3-Step RDP Honeypot: Step 3 | Build the Bot

Published in

Pythonic Forensics

8 min readFeb 15, 2020

If you are joining the series here, please consider starting with the Introduction and working through steps 1 and 2, as they cover the objectives and setting up pre-requisites for this phase of the honeypot design.

Alright, we have set up a Honeypot listening for RDP traffic and capturing full PCAPs; then we stood up Elasticsearch and Moloch for processing our PCAP data and extracting key features. With Maxmind integration, Moloch has even provided enhancement of IP address information, providing more value for us on geolocation and ASN organization details.

With this rich data source, we can start operationalizing this intelligence. This can mean different things to different people, and we are going to demonstrate one approach: a Twitter and Pastebin bot to share summary stats of the data collected over the prior 24 hours. You may find a more useful application for this information, though please use this post as inspiration!

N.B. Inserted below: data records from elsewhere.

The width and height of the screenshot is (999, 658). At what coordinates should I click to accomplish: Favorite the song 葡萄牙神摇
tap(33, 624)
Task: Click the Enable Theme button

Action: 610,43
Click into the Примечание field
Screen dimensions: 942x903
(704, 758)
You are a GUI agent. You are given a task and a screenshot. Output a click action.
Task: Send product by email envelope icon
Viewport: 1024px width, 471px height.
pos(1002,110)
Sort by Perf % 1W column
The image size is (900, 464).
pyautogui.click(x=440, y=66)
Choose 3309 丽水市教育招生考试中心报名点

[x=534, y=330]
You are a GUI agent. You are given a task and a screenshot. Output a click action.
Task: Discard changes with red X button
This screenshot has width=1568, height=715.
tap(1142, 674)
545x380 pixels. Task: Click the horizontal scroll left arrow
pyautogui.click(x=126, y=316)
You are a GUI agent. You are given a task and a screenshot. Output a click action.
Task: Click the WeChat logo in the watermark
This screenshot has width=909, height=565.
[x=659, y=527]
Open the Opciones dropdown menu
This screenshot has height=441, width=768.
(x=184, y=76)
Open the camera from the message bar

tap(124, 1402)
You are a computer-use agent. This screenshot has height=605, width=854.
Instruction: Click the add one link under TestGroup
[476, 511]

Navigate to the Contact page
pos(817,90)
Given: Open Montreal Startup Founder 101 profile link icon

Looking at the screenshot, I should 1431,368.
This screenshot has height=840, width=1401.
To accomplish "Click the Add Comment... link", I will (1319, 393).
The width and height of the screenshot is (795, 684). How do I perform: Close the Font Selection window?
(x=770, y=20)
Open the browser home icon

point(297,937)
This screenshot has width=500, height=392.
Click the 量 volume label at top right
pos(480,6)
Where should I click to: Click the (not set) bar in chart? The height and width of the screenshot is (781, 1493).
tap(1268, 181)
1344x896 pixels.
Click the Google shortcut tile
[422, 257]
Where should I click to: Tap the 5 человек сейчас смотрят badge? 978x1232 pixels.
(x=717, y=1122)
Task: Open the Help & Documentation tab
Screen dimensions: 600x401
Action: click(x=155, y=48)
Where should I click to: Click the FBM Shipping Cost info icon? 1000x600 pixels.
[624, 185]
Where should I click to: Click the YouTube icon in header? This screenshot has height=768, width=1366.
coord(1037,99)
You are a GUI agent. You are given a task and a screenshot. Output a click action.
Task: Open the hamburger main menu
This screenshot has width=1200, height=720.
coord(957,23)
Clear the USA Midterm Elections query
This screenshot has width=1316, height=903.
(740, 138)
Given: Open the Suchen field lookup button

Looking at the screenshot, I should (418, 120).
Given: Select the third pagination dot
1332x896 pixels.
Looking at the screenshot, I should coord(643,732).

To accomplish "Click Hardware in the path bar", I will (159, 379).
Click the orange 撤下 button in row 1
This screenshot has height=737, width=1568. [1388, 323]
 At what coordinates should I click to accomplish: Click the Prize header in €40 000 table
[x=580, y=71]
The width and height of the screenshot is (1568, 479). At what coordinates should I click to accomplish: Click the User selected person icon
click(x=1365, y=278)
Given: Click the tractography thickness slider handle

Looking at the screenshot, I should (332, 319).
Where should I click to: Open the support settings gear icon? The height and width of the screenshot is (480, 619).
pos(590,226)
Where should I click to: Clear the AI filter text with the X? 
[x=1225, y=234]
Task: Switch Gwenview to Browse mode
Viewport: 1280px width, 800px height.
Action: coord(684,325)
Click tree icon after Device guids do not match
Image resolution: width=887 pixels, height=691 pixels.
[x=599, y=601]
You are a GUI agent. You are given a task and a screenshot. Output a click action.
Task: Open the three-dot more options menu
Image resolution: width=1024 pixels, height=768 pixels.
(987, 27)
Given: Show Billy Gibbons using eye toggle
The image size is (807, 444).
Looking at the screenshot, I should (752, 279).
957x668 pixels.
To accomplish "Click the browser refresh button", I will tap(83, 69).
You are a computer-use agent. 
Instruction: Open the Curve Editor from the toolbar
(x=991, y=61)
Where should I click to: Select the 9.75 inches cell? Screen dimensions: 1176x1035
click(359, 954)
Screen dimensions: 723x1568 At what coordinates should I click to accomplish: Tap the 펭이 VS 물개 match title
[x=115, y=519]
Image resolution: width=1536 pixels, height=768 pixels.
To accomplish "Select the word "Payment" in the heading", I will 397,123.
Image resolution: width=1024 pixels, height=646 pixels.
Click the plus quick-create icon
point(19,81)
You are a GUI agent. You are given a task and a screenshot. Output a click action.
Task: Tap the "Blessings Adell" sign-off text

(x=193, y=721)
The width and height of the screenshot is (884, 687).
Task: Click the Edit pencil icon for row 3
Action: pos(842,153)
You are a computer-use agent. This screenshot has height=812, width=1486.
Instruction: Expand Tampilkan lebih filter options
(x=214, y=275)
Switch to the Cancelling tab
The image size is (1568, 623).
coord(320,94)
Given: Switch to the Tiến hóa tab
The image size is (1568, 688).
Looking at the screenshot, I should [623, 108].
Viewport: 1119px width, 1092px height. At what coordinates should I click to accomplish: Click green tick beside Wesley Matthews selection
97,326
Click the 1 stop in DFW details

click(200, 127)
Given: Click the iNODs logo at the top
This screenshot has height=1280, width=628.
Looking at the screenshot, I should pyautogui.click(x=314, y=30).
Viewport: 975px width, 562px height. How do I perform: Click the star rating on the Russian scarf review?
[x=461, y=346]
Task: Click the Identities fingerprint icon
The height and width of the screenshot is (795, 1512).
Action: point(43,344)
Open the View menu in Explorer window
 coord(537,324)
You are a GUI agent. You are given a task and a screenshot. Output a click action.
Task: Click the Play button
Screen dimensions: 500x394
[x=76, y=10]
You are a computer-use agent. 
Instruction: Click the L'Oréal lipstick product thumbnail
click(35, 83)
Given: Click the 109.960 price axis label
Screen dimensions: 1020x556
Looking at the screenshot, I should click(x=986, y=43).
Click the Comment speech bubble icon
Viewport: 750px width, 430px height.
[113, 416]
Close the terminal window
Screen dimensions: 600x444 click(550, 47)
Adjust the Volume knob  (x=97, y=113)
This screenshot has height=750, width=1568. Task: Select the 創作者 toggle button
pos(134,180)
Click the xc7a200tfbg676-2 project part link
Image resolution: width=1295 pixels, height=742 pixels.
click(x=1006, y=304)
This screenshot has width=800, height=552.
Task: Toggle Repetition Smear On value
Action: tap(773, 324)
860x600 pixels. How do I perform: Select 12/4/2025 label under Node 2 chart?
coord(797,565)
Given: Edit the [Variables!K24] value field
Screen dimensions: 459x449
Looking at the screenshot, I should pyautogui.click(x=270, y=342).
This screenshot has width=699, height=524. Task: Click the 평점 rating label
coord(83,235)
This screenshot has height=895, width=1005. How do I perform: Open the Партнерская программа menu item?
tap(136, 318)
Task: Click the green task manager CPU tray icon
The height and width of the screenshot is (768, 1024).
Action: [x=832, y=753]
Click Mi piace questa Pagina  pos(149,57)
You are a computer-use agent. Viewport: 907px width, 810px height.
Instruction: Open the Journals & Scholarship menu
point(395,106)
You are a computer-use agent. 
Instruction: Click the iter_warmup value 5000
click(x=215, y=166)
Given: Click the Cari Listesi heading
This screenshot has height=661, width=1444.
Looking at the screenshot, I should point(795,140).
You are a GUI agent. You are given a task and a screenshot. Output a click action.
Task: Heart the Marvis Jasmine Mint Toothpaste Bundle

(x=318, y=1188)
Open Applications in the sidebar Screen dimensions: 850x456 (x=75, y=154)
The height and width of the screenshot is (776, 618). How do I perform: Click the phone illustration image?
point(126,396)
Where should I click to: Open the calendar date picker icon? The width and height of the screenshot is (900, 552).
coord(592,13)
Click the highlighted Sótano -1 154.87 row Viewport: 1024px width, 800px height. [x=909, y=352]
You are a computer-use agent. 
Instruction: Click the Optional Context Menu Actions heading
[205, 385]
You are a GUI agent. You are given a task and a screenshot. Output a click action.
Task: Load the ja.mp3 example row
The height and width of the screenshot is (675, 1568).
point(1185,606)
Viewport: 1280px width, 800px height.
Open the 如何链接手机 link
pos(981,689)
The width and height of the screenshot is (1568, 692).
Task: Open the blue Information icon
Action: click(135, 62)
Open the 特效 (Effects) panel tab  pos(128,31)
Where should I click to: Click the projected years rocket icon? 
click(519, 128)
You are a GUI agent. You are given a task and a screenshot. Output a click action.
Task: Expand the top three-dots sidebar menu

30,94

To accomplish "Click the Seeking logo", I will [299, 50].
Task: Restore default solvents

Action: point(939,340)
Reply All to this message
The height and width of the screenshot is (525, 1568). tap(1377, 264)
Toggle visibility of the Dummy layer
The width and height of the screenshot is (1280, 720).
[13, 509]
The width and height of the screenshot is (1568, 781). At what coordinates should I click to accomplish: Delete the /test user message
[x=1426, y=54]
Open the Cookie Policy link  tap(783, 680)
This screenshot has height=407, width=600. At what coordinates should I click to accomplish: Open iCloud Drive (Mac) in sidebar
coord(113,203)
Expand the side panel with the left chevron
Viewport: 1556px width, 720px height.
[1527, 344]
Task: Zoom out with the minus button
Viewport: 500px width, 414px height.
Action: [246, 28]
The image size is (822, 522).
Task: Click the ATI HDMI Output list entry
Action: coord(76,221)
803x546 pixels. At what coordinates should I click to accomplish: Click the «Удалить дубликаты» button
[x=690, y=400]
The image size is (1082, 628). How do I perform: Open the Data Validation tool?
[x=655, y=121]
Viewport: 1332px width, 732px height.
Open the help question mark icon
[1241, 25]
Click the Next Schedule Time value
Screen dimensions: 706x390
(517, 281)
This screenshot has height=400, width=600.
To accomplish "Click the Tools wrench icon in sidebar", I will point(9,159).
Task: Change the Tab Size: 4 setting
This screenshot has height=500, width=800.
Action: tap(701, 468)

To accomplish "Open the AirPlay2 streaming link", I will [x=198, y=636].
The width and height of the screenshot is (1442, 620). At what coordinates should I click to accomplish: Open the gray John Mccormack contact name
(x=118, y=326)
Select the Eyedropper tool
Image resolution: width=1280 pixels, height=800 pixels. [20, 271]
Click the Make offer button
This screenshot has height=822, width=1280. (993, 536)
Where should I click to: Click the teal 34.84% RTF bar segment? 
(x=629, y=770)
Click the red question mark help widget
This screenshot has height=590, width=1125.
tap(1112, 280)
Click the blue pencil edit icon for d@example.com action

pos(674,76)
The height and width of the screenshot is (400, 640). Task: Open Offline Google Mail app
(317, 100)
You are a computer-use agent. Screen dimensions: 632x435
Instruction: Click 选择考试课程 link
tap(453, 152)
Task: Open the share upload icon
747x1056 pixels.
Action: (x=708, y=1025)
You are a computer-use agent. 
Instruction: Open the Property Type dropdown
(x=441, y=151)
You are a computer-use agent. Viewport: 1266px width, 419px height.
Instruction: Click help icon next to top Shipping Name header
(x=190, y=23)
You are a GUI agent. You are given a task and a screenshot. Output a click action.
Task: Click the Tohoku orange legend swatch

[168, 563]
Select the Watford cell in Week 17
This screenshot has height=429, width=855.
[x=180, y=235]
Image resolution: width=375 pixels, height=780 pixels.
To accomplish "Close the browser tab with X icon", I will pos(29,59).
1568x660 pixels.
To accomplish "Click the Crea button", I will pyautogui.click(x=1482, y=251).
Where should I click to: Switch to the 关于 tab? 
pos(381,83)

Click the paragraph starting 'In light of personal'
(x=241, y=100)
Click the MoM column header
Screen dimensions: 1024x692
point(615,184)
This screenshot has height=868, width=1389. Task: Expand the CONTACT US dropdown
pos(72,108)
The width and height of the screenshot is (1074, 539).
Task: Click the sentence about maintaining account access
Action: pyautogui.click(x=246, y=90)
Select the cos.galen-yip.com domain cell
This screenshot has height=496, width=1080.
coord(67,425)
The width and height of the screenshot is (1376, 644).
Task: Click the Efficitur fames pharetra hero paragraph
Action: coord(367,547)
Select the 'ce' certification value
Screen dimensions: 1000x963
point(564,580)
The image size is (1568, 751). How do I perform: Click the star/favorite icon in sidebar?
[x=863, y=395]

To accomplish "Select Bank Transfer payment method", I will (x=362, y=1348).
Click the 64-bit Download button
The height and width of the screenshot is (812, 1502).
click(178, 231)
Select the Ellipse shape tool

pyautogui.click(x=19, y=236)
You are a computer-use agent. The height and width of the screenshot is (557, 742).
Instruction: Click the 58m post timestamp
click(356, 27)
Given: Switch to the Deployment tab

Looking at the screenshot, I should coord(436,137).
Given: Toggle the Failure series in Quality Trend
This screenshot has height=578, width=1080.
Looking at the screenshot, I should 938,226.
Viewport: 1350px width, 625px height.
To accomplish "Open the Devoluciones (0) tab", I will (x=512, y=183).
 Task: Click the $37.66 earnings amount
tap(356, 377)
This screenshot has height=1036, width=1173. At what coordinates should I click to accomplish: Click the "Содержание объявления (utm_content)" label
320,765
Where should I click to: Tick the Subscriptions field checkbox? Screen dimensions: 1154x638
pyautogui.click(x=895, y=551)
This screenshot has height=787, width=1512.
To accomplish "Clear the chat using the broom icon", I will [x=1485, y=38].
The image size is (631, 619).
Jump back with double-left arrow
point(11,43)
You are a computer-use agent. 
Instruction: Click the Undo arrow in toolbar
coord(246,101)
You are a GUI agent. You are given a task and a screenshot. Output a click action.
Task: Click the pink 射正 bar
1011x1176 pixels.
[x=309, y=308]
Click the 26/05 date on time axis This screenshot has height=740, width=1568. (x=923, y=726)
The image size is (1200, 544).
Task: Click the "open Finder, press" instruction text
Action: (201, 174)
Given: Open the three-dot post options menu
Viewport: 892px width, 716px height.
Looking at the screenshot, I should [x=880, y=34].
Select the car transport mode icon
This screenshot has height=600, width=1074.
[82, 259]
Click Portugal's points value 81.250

Lastly, just because one bot (RDPSnitch) already exists does not mean more are not needed. Feel free to follow this guide and build a clone of this bot — as an industry, we can only benefit from more visibility!

Twitter API Access

First we will want to create our Twitter bot account and request API access. This process can take some time and requires an application and review from Twitter to approve. For this reason, we will start with this phase early with the below link:

Apply for access - Twitter Developers

Apply for access. Get started with Twitter APIs and tools. All new developers must apply for a developer account to…

developer.twitter.com

Once we have been approved, we will need to collect the following details for use in our script:

Twitter API Key
Twitter Secret
Twitter Access Token
Twitter Access Secret

While our application is pending, we can start on the next steps, though will need the above four API components to complete the Twitter component of our bot.

Pastebin Setup

We can use Pastebin to share full dumps of daily information, beyond the 140 characters allowed on Twitter. Once you’ve created an account, you can access the API key on their API page here: https://pastebin.com/api. In addition to the API key we will need to use the account’s username and password to authenticate and post on behalf of the user. We will cover this more in the final script.

Our Snitch Script

With access to the Twitter and Pastebin APIs, we are ready to build out our honeypot bot script. We will walk through the code in this section, though if you are in a hurry, check out the full code on GitHub here:

dfir-honeypots/rdpsnitch

A script to call out RDP scanners seen in the wild. This bot depends on Moloch loading PCAP data in Elasticsearch for…

github.com

This script can run on the same system as our Moloch or Elasticsearch instance, or on another host with access to the Elasticsearch index. We need to ensure the script is able to access the internet and we can set it up to execute automatically, such as through a scheduled task.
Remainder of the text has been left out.